## Required work
Locate each line in the items below that contains the string "checkbox", and copy those lines.

>> Begin Dataset content

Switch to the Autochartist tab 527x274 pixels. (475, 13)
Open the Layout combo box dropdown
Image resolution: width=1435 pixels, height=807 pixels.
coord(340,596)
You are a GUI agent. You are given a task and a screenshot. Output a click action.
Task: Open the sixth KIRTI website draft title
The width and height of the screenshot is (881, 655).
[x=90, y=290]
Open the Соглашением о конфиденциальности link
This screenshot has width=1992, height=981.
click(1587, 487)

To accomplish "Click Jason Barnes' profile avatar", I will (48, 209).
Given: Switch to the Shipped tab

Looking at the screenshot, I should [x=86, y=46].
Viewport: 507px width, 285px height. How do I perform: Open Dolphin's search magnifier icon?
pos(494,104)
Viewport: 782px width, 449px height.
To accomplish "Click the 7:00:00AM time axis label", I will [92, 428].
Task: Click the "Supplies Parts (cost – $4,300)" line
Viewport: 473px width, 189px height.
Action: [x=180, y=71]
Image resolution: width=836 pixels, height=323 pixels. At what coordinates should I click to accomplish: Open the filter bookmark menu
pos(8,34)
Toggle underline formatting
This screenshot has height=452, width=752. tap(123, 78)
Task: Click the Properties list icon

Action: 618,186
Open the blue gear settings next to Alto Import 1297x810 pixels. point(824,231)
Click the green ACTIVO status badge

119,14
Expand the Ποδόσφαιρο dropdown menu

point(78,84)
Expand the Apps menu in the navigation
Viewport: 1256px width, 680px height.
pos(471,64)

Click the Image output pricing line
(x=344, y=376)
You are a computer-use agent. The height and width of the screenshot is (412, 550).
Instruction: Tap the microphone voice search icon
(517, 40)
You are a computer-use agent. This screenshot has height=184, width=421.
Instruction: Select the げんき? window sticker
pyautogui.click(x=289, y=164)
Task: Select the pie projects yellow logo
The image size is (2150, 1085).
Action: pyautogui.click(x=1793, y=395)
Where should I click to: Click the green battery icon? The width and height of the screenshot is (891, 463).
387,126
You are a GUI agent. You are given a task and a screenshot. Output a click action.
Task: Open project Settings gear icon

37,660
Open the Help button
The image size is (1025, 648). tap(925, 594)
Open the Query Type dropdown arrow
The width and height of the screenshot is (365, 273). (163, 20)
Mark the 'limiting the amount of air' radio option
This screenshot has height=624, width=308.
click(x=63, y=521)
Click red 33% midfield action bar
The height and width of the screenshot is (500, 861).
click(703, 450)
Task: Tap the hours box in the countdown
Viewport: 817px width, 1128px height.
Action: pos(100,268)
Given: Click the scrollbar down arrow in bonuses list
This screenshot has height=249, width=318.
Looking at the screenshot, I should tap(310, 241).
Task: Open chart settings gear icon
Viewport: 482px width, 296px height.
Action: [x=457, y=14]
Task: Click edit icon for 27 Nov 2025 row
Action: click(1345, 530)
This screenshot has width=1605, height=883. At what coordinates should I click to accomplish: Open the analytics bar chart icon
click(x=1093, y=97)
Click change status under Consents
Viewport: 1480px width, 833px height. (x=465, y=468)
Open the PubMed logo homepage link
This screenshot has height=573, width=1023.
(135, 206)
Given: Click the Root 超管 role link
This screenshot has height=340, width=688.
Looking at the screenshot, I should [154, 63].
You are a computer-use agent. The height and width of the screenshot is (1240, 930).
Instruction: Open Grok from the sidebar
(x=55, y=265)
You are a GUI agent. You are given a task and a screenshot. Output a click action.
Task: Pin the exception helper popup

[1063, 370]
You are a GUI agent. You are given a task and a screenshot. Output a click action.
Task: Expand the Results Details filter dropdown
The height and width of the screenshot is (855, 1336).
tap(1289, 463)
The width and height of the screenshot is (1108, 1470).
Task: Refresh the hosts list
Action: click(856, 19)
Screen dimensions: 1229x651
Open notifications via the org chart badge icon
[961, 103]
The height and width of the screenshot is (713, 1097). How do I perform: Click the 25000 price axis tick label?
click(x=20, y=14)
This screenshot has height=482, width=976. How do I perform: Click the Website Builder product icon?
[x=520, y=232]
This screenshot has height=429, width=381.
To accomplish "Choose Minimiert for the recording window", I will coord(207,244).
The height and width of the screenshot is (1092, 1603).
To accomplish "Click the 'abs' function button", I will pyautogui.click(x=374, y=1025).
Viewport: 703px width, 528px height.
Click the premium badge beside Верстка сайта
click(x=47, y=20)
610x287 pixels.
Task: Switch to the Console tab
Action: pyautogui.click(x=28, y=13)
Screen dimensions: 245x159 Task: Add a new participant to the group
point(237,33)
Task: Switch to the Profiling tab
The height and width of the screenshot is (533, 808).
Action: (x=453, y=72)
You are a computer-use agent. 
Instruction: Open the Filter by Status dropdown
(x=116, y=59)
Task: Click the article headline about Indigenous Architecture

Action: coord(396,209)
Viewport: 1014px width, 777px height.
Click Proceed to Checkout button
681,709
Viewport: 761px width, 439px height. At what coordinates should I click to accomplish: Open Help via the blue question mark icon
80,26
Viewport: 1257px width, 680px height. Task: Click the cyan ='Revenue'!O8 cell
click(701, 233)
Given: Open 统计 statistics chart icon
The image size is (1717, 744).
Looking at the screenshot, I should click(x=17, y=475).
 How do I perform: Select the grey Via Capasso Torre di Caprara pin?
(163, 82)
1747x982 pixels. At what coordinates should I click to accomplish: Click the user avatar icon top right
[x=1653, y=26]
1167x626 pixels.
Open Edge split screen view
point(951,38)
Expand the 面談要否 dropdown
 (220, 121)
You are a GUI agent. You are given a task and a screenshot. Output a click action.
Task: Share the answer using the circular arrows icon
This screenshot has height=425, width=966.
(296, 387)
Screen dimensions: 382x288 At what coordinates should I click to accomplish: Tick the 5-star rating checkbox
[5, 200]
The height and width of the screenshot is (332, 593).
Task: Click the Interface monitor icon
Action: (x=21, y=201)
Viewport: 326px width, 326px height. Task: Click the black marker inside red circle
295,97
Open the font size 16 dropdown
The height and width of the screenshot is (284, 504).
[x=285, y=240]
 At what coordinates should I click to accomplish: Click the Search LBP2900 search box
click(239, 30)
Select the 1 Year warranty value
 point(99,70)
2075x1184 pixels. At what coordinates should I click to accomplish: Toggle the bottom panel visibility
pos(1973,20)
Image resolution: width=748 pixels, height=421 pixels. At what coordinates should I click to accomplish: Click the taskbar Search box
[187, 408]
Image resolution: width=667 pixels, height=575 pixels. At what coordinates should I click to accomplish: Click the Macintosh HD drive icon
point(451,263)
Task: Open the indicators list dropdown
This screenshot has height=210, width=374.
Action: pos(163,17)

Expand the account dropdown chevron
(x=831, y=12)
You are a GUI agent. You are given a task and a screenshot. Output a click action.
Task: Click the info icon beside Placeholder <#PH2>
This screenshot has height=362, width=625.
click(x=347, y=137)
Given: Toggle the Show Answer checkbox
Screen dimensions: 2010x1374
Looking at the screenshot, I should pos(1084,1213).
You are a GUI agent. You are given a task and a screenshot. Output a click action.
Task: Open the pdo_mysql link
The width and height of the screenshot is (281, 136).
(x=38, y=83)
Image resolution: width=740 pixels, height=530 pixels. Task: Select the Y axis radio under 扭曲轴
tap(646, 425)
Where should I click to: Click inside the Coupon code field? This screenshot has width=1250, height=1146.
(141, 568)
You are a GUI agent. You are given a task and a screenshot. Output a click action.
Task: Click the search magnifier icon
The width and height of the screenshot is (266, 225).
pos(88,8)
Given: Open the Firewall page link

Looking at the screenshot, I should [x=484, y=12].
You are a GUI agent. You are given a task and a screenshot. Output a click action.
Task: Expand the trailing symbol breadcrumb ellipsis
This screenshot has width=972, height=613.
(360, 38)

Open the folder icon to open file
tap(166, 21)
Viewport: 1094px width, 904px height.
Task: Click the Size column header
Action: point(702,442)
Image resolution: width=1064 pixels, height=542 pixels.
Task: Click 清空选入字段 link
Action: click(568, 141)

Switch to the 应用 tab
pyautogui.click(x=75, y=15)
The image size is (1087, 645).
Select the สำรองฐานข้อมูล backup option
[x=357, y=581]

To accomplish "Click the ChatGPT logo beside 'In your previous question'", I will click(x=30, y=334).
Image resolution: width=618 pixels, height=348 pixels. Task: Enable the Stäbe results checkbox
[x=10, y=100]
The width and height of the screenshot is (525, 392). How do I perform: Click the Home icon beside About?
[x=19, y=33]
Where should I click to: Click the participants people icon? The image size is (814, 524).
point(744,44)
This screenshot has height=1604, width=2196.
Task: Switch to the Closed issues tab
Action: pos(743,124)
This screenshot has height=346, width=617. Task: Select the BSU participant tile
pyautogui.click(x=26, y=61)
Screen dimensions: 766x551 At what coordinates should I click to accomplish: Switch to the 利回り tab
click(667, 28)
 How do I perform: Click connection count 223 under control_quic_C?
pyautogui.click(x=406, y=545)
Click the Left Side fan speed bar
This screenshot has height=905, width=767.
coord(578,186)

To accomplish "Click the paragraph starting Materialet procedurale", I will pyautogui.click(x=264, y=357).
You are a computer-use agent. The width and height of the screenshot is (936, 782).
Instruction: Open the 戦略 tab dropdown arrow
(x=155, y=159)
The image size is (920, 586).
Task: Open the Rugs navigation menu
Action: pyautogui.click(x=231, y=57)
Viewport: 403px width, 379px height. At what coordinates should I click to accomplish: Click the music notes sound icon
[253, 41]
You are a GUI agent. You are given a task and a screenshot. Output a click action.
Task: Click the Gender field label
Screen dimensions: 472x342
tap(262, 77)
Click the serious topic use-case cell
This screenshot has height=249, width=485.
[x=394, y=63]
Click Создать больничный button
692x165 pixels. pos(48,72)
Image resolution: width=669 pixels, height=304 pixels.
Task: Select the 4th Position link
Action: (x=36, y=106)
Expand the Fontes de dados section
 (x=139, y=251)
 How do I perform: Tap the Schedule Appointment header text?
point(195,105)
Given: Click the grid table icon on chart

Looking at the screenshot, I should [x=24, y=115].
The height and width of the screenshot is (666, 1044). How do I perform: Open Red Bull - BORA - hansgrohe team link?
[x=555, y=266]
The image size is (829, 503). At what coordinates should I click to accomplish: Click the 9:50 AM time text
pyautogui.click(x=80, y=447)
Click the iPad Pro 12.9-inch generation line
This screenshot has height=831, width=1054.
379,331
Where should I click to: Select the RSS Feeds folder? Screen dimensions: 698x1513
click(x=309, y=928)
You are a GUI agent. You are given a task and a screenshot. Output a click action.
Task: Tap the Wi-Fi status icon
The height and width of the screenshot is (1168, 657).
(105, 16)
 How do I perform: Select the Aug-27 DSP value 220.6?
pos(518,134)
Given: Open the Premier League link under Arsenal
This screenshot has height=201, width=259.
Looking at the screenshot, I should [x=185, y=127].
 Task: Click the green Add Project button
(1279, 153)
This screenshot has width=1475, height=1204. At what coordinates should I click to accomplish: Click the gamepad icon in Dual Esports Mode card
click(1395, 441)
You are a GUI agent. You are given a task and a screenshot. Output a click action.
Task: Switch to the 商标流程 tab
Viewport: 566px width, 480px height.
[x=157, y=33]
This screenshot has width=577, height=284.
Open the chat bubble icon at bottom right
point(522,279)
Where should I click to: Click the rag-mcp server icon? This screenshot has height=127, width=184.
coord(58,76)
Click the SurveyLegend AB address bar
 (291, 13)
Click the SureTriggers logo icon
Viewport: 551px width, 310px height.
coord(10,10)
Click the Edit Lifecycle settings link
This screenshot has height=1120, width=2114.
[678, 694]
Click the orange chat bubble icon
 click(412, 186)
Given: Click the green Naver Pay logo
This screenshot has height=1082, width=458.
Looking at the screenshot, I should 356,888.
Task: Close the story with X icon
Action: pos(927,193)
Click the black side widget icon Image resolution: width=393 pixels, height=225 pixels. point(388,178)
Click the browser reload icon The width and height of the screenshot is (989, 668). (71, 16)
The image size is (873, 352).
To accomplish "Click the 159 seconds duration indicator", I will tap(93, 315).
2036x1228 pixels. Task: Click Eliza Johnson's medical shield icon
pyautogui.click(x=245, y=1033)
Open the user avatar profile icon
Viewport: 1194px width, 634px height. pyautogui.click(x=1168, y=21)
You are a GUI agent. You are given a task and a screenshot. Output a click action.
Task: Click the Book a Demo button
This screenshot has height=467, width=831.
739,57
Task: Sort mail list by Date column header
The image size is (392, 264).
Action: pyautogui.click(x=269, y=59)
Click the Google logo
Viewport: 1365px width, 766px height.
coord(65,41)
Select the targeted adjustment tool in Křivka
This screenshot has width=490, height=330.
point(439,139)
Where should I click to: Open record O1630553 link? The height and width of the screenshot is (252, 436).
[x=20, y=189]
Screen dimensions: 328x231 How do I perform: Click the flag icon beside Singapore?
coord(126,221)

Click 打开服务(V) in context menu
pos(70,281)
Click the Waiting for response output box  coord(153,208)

>> End Dataset content

## Written answer
Screen dimensions: 382x288 At what coordinates should I click to accomplish: Tick the 5-star rating checkbox
Given: Toggle the Show Answer checkbox
Image resolution: width=618 pixels, height=348 pixels. Task: Enable the Stäbe results checkbox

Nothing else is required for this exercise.